[Saved entries]
====

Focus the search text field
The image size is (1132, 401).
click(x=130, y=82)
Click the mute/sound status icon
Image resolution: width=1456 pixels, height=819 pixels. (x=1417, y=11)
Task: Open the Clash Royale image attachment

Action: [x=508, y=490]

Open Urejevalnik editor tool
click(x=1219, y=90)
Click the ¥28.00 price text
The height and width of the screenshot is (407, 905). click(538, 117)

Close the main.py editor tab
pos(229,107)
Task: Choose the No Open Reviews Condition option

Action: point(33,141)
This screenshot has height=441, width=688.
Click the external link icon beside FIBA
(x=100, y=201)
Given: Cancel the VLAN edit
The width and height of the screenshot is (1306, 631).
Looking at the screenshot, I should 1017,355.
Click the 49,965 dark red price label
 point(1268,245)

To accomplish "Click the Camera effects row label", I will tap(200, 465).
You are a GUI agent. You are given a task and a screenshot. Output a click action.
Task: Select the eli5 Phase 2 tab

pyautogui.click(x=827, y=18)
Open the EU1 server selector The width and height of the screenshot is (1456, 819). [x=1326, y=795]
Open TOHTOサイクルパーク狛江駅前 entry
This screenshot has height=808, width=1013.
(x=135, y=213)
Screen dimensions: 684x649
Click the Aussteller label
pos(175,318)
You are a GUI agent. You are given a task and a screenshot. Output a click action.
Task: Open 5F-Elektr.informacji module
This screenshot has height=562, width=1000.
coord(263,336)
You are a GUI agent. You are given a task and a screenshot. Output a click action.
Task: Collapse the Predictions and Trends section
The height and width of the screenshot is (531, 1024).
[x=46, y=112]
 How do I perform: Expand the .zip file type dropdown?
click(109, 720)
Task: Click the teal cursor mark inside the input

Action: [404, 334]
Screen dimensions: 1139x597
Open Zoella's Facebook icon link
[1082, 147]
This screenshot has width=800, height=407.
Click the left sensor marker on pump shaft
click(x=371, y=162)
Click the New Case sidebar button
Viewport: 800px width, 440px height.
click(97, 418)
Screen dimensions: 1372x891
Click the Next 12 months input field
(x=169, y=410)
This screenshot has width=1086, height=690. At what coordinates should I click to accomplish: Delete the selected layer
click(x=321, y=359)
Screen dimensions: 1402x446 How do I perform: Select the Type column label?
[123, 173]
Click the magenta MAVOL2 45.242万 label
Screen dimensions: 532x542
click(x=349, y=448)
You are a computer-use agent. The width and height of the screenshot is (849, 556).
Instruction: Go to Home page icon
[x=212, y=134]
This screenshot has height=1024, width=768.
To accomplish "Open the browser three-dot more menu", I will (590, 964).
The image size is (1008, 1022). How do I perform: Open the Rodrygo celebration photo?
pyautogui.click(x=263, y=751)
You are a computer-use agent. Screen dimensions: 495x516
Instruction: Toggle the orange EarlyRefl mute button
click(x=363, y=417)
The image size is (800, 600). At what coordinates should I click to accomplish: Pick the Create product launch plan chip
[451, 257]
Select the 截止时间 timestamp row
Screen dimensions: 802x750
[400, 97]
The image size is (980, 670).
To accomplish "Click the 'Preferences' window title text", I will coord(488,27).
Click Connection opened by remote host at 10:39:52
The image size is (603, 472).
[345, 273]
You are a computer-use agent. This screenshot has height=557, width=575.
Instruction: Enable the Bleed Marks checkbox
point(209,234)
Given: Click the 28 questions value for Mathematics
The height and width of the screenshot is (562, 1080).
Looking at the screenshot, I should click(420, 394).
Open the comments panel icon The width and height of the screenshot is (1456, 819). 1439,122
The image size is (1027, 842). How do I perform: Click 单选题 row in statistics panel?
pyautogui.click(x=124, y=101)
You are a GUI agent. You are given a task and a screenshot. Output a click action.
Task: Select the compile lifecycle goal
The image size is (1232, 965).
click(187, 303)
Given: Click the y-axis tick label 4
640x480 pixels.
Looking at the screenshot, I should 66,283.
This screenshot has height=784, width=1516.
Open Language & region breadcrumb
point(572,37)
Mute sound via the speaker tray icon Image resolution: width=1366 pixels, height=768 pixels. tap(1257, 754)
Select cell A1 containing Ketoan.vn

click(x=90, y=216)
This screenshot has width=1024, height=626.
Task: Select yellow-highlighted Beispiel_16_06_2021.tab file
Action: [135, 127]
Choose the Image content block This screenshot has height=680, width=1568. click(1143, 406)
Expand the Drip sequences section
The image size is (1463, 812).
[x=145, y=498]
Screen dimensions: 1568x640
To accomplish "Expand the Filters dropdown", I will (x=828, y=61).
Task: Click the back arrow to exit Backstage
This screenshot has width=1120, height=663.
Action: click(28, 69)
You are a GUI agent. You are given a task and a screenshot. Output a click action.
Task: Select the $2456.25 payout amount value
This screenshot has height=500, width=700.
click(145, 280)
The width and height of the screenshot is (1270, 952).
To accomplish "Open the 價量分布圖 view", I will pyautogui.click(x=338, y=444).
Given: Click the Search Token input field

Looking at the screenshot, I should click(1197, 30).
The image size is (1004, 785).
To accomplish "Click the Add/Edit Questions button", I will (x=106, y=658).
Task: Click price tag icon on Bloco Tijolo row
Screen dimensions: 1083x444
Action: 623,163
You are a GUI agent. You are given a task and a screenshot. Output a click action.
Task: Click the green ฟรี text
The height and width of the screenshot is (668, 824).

====

What is being asked: Restate the records above word for word.

Result for this exercise:
Focus the search text field
The image size is (1132, 401).
click(x=130, y=82)
Click the mute/sound status icon
Image resolution: width=1456 pixels, height=819 pixels. (x=1417, y=11)
Task: Open the Clash Royale image attachment

Action: [x=508, y=490]

Open Urejevalnik editor tool
click(x=1219, y=90)
Click the ¥28.00 price text
The height and width of the screenshot is (407, 905). click(538, 117)

Close the main.py editor tab
pos(229,107)
Task: Choose the No Open Reviews Condition option

Action: point(33,141)
This screenshot has height=441, width=688.
Click the external link icon beside FIBA
(x=100, y=201)
Given: Cancel the VLAN edit
The width and height of the screenshot is (1306, 631).
Looking at the screenshot, I should 1017,355.
Click the 49,965 dark red price label
 point(1268,245)

To accomplish "Click the Camera effects row label", I will tap(200, 465).
You are a GUI agent. You are given a task and a screenshot. Output a click action.
Task: Select the eli5 Phase 2 tab

pyautogui.click(x=827, y=18)
Open the EU1 server selector The width and height of the screenshot is (1456, 819). [x=1326, y=795]
Open TOHTOサイクルパーク狛江駅前 entry
This screenshot has height=808, width=1013.
(x=135, y=213)
Screen dimensions: 684x649
Click the Aussteller label
pos(175,318)
You are a GUI agent. You are given a task and a screenshot. Output a click action.
Task: Open 5F-Elektr.informacji module
This screenshot has height=562, width=1000.
coord(263,336)
You are a GUI agent. You are given a task and a screenshot. Output a click action.
Task: Collapse the Predictions and Trends section
The height and width of the screenshot is (531, 1024).
[x=46, y=112]
 How do I perform: Expand the .zip file type dropdown?
click(109, 720)
Task: Click the teal cursor mark inside the input

Action: [404, 334]
Screen dimensions: 1139x597
Open Zoella's Facebook icon link
[1082, 147]
This screenshot has width=800, height=407.
Click the left sensor marker on pump shaft
click(x=371, y=162)
Click the New Case sidebar button
Viewport: 800px width, 440px height.
click(97, 418)
Screen dimensions: 1372x891
Click the Next 12 months input field
(x=169, y=410)
This screenshot has width=1086, height=690. At what coordinates should I click to accomplish: Delete the selected layer
click(x=321, y=359)
Screen dimensions: 1402x446 How do I perform: Select the Type column label?
[123, 173]
Click the magenta MAVOL2 45.242万 label
Screen dimensions: 532x542
click(x=349, y=448)
You are a computer-use agent. The width and height of the screenshot is (849, 556).
Instruction: Go to Home page icon
[x=212, y=134]
This screenshot has height=1024, width=768.
To accomplish "Open the browser three-dot more menu", I will (590, 964).
The image size is (1008, 1022). How do I perform: Open the Rodrygo celebration photo?
pyautogui.click(x=263, y=751)
You are a computer-use agent. Screen dimensions: 495x516
Instruction: Toggle the orange EarlyRefl mute button
click(x=363, y=417)
The image size is (800, 600). At what coordinates should I click to accomplish: Pick the Create product launch plan chip
[451, 257]
Select the 截止时间 timestamp row
Screen dimensions: 802x750
[400, 97]
The image size is (980, 670).
To accomplish "Click the 'Preferences' window title text", I will coord(488,27).
Click Connection opened by remote host at 10:39:52
The image size is (603, 472).
[345, 273]
You are a computer-use agent. This screenshot has height=557, width=575.
Instruction: Enable the Bleed Marks checkbox
point(209,234)
Given: Click the 28 questions value for Mathematics
The height and width of the screenshot is (562, 1080).
Looking at the screenshot, I should click(420, 394).
Open the comments panel icon The width and height of the screenshot is (1456, 819). 1439,122
The image size is (1027, 842). How do I perform: Click 单选题 row in statistics panel?
pyautogui.click(x=124, y=101)
You are a GUI agent. You are given a task and a screenshot. Output a click action.
Task: Select the compile lifecycle goal
The image size is (1232, 965).
click(187, 303)
Given: Click the y-axis tick label 4
640x480 pixels.
Looking at the screenshot, I should 66,283.
This screenshot has height=784, width=1516.
Open Language & region breadcrumb
point(572,37)
Mute sound via the speaker tray icon Image resolution: width=1366 pixels, height=768 pixels. tap(1257, 754)
Select cell A1 containing Ketoan.vn

click(x=90, y=216)
This screenshot has width=1024, height=626.
Task: Select yellow-highlighted Beispiel_16_06_2021.tab file
Action: [135, 127]
Choose the Image content block This screenshot has height=680, width=1568. click(1143, 406)
Expand the Drip sequences section
The image size is (1463, 812).
[x=145, y=498]
Screen dimensions: 1568x640
To accomplish "Expand the Filters dropdown", I will (x=828, y=61).
Task: Click the back arrow to exit Backstage
This screenshot has width=1120, height=663.
Action: click(28, 69)
You are a GUI agent. You are given a task and a screenshot. Output a click action.
Task: Select the $2456.25 payout amount value
This screenshot has height=500, width=700.
click(145, 280)
The width and height of the screenshot is (1270, 952).
To accomplish "Open the 價量分布圖 view", I will pyautogui.click(x=338, y=444).
Given: Click the Search Token input field

Looking at the screenshot, I should click(1197, 30).
The image size is (1004, 785).
To accomplish "Click the Add/Edit Questions button", I will (x=106, y=658).
Task: Click price tag icon on Bloco Tijolo row
Screen dimensions: 1083x444
Action: 623,163
You are a GUI agent. You are given a task and a screenshot. Output a click action.
Task: Click the green ฟรี text
The height and width of the screenshot is (668, 824).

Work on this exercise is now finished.